Mother’s Day:“Oh my dear mother! Relax and take rest”
This mother’s day made me to think about the special bond I share with my mother in an even more serious manner. Right from my childhood, I quarrel with my mother for even the silly things. But that is not the crux of the topic here. My topic of concern is about how my mother, who is a septuagenarian now, takes no pain in doing all the work diligently. She wakes up early in the morning at 5 a.m even now (sometimes even at 4:30 a.m) and does her work consistently. I should accept I have to fight a lot with her to make her sit in one place and stop doing work. But later I realized that is how she is.
“Oh my dear mother! Relax and take rest”
For my mother, life was a routine one when she worked in office During my childhood, she used to wake up early in the morning, do all the household chores, go to office, do her work meticulously, come back home, prepare dinner, and then goes to sleep.Now that she is retired, she engages herself in leisure activities; but that didn’t stop her from doing household work. This is where I decided to consider things seriously. Now that in my life where the saying “home is where the heart lies” is convincingly demonstrated, my main mission is to make her happy. My health issues seem trivial when I take efforts to do all my household chores, thereby lessening her stress.
A deeper realization
And now I have started to think from a different angle. And this pondering shed light on an important outlook towards life. Should an older mother, who is above the age of 50, who is ever-willing to share the burden of doing household chores, be stopped from doing so? Should she always be told, “ Oh mom! You are getting old! Take rest! I will manage everything”? Actually, moms enjoy doing household works including the cleaning parts. This makes them feel that they are energetic.
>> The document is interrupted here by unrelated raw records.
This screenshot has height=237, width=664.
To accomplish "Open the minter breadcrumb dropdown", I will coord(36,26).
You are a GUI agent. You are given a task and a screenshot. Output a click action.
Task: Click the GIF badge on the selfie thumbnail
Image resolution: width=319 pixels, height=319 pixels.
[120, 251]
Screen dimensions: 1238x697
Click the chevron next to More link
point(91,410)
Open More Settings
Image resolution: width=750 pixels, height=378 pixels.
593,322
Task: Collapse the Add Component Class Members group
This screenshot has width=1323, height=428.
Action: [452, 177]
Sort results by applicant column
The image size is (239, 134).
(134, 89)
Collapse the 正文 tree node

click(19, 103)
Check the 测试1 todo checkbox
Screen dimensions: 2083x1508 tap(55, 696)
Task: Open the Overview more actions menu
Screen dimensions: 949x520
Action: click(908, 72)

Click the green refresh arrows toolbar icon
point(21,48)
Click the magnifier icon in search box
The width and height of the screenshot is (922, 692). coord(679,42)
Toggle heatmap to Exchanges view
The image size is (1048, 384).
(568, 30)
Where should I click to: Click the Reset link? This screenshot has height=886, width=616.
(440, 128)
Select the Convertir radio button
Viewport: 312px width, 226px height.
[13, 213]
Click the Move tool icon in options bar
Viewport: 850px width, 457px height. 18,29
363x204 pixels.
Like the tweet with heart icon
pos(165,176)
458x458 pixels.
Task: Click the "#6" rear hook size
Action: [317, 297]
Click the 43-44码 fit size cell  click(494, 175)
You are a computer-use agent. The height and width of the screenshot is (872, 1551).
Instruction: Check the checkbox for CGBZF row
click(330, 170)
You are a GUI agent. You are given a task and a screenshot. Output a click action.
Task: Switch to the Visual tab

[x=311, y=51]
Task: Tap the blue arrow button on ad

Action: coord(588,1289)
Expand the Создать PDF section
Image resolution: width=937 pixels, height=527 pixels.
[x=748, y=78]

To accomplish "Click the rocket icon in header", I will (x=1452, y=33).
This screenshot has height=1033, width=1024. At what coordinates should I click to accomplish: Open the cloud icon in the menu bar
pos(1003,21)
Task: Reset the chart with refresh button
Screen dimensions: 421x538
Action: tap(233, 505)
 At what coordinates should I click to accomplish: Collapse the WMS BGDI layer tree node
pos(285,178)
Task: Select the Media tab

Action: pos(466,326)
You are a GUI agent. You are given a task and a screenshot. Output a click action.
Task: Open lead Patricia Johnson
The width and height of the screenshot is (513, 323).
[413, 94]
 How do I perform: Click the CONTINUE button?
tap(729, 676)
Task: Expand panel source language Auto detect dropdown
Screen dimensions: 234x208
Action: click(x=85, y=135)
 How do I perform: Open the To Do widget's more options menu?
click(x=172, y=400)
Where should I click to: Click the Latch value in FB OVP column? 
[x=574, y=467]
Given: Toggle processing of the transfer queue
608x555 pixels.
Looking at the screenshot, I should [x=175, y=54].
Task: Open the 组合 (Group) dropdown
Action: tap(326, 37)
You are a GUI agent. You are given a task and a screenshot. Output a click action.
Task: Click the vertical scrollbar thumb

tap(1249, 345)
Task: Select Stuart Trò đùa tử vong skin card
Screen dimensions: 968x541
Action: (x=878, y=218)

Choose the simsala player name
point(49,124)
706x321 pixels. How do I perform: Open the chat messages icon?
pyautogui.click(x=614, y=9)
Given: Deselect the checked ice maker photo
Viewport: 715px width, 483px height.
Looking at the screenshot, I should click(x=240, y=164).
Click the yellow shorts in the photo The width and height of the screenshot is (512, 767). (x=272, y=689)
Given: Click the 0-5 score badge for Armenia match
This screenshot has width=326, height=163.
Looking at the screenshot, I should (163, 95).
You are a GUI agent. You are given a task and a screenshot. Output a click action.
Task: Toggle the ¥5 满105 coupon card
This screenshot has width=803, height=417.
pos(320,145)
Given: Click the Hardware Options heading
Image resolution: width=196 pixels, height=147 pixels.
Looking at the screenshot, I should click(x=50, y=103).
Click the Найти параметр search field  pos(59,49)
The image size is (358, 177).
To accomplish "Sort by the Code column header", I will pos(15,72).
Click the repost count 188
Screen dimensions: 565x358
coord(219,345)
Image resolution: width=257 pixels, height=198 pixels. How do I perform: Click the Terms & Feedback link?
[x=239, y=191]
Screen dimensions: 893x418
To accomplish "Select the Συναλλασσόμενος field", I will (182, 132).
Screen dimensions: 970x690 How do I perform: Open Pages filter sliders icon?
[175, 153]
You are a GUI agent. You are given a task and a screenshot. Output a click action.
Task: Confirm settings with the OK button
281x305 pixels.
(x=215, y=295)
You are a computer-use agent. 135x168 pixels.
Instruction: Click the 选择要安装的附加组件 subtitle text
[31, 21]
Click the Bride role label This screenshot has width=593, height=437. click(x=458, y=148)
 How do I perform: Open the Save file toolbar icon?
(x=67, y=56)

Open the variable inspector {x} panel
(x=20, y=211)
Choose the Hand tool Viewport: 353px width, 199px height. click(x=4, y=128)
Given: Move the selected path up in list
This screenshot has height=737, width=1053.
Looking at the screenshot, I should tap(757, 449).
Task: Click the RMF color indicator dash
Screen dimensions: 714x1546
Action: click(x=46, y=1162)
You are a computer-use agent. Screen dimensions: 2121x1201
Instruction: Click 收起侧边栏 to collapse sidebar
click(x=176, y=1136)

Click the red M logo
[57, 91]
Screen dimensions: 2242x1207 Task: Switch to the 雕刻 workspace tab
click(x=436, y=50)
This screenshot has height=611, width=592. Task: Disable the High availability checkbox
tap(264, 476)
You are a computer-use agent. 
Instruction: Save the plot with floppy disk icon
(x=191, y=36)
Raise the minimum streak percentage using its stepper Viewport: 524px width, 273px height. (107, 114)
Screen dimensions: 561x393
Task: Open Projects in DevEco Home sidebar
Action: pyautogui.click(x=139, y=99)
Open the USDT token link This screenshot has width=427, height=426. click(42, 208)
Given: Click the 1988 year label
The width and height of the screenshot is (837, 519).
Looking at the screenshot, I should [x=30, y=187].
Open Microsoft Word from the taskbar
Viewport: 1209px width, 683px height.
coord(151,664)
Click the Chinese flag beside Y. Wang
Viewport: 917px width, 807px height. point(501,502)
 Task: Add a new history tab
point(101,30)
This realization made sense to me. Let my mother travel her journey with satisfaction. Let her do work to her heart’s pleasure but without stressing too much. And on my part, let me know to observe keenly whether she is at stress or not. Not asking my mother, who is above 60 years of age, to do work, will make her feel incapable. Let her enjoy the work she does. And I, as the loving daughter, can do the lion’s share.